(Stored items)
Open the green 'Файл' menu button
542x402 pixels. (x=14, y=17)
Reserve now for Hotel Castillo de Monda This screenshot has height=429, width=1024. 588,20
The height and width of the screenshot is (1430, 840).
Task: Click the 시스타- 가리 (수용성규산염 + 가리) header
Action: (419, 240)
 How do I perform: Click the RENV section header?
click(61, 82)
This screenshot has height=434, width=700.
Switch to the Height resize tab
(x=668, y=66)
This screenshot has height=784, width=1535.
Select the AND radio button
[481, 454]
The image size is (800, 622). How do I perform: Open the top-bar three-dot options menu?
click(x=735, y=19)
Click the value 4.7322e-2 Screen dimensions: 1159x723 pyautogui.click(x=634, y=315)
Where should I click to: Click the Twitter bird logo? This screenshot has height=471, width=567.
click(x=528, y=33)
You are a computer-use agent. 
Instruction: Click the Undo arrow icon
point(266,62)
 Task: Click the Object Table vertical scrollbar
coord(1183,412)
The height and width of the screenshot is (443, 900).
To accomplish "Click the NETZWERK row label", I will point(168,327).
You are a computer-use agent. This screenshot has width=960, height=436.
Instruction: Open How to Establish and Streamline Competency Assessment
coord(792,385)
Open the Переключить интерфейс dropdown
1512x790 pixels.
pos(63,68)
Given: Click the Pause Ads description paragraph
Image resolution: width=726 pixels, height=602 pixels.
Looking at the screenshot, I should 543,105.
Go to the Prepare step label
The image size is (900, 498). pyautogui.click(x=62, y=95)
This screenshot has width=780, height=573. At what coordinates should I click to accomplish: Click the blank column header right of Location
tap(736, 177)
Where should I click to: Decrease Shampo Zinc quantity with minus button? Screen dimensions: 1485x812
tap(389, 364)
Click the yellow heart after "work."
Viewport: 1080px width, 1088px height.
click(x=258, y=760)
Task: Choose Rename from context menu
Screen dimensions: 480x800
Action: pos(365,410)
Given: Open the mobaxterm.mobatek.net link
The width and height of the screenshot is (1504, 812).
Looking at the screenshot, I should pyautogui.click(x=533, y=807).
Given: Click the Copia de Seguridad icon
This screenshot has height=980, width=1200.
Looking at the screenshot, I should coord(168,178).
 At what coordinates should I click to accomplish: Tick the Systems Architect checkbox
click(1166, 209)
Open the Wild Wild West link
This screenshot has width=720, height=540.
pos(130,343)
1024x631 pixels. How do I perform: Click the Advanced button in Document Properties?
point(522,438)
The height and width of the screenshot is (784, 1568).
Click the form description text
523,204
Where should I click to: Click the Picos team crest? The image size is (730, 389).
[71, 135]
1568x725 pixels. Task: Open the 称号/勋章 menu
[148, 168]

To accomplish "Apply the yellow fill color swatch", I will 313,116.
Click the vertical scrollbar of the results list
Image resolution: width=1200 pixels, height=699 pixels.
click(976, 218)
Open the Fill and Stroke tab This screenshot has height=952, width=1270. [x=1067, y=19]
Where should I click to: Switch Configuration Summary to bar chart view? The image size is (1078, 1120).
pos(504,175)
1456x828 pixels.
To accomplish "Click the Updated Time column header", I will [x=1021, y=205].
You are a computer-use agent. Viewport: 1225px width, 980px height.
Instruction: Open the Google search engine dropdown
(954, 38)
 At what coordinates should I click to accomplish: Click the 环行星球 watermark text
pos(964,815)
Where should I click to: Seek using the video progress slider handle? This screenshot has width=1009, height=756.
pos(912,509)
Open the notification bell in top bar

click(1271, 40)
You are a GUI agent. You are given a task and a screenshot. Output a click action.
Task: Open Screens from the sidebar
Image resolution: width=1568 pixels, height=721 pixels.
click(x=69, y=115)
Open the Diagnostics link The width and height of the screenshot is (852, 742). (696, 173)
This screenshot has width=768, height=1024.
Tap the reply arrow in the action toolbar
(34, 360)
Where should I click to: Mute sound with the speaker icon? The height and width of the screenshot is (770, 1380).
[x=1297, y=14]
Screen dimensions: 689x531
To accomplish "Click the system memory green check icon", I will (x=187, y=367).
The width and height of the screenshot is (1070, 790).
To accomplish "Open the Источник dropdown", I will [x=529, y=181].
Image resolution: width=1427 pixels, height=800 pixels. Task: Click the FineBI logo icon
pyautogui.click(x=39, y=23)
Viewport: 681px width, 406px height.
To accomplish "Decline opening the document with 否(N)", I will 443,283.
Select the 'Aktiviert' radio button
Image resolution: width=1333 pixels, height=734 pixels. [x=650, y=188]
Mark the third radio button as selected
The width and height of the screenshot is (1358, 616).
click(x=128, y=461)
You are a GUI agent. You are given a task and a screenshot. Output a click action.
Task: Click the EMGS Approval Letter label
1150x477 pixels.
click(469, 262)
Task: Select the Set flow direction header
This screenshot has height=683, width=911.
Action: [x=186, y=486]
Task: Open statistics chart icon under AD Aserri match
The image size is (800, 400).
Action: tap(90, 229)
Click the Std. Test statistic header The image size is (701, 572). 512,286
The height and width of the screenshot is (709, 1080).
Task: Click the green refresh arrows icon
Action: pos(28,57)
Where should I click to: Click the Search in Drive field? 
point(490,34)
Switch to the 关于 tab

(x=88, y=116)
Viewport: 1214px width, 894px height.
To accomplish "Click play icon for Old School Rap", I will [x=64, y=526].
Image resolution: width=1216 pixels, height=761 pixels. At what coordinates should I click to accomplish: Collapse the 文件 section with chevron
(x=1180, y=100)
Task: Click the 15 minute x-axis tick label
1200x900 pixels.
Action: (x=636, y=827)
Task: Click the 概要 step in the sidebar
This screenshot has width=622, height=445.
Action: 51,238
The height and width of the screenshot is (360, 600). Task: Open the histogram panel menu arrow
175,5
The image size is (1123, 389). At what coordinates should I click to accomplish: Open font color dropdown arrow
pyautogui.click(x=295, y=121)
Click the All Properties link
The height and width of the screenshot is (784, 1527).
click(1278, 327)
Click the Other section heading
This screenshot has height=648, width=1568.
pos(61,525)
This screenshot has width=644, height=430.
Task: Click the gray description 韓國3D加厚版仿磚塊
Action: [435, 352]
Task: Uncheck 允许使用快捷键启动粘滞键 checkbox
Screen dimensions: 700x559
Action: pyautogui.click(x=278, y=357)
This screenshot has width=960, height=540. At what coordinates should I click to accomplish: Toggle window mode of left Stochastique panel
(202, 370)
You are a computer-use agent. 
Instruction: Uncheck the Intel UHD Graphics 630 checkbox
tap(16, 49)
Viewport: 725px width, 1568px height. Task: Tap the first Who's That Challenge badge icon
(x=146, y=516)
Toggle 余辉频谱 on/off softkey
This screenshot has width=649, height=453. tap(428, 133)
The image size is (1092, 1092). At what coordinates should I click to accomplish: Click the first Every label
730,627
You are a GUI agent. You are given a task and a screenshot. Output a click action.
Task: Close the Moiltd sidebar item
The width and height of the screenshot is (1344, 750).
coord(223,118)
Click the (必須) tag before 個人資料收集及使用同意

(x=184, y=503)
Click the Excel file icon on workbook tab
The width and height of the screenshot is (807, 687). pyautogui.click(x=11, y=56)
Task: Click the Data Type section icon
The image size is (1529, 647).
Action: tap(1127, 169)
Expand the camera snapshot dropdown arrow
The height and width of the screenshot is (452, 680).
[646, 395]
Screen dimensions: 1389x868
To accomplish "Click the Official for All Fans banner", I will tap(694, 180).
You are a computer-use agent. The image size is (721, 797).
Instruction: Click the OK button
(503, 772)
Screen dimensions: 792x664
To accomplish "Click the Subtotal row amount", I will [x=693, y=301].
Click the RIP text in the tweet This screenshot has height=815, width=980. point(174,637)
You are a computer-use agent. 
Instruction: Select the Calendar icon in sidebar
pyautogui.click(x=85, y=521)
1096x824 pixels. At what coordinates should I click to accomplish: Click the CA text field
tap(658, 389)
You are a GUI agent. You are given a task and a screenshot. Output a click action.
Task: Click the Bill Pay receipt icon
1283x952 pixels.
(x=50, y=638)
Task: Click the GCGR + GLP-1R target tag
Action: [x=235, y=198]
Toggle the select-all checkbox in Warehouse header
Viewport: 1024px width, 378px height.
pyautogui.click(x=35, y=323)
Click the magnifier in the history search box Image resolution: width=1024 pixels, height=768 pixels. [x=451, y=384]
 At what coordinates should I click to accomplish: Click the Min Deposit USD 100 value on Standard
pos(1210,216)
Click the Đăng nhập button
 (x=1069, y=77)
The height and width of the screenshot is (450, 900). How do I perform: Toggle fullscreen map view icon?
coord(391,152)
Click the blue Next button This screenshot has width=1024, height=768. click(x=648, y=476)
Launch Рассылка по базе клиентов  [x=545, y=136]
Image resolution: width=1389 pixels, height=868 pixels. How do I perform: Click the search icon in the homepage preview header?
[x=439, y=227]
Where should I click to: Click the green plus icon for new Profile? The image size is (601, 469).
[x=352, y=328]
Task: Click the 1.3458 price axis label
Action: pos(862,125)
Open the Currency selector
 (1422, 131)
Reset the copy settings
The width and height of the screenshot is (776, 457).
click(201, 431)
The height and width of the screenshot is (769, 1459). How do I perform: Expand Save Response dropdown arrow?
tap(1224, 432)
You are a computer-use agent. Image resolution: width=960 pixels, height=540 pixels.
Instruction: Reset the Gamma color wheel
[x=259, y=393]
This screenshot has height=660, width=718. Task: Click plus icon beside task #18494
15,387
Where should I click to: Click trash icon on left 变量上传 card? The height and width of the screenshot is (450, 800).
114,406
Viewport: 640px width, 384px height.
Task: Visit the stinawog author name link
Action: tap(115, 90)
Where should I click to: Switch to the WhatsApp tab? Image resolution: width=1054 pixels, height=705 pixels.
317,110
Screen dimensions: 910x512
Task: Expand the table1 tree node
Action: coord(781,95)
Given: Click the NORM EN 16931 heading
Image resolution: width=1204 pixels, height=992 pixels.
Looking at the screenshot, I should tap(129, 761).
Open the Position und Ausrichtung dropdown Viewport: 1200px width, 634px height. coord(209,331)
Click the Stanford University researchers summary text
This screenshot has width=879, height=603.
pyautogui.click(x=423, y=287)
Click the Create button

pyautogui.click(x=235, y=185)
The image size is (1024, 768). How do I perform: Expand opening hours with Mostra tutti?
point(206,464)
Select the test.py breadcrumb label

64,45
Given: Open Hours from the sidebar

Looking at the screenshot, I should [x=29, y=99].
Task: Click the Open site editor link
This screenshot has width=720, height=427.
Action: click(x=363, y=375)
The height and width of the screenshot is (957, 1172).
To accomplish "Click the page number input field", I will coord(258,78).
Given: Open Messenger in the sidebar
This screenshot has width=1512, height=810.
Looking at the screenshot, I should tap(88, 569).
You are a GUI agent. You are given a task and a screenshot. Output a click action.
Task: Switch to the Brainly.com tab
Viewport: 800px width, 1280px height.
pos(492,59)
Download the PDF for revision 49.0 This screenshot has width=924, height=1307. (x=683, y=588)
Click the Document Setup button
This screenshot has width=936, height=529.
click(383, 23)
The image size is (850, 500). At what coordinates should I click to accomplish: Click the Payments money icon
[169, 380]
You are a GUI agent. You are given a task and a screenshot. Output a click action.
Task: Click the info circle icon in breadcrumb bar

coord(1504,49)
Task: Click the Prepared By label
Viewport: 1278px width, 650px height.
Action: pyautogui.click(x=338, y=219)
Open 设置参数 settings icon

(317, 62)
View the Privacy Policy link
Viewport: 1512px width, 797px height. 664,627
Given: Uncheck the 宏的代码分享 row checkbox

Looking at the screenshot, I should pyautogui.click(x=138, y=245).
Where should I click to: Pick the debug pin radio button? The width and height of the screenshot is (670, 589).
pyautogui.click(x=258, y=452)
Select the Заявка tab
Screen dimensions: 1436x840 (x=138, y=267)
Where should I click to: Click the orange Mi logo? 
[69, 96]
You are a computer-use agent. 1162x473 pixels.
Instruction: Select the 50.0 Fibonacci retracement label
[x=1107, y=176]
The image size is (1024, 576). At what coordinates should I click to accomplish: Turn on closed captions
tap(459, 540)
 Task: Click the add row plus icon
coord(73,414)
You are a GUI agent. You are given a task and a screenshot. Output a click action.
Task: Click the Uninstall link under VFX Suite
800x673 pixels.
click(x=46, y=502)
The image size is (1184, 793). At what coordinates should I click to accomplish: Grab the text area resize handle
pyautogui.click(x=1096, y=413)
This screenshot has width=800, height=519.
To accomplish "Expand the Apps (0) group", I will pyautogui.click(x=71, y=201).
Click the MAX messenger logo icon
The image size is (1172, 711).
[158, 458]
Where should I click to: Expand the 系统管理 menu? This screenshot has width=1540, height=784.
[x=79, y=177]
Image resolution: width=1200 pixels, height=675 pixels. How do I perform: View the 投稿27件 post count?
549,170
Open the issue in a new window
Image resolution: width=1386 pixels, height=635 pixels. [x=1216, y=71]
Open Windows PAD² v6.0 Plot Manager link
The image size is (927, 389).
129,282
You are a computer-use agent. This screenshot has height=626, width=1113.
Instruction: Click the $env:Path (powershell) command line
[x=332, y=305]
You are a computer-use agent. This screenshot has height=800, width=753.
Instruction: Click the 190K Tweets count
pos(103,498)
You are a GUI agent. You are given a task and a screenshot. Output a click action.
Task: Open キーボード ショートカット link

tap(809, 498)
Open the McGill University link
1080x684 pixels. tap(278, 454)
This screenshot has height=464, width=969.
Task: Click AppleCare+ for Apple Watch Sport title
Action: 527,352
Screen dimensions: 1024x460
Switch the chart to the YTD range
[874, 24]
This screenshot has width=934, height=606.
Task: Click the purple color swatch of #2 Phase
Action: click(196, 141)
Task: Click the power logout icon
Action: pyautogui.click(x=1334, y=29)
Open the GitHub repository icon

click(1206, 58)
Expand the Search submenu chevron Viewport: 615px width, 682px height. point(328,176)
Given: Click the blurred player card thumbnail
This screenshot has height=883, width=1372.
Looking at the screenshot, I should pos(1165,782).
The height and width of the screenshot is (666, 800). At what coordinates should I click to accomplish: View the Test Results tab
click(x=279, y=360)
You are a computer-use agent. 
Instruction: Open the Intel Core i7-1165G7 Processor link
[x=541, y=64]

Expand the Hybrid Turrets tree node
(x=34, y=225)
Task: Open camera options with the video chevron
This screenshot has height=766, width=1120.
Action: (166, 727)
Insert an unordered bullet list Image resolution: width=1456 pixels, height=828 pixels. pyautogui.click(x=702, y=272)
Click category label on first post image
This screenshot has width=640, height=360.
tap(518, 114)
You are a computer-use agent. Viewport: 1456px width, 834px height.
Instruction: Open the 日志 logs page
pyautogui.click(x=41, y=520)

Problem description :: Please write out, exactly as they appear above, only the lines in the stretch from the line with "Task: Click the Object" through the line with "Given: Click the Pause".

Final answer ::
 Task: Click the Object Table vertical scrollbar
coord(1183,412)
The height and width of the screenshot is (443, 900).
To accomplish "Click the NETZWERK row label", I will point(168,327).
You are a computer-use agent. This screenshot has width=960, height=436.
Instruction: Open How to Establish and Streamline Competency Assessment
coord(792,385)
Open the Переключить интерфейс dropdown
1512x790 pixels.
pos(63,68)
Given: Click the Pause Ads description paragraph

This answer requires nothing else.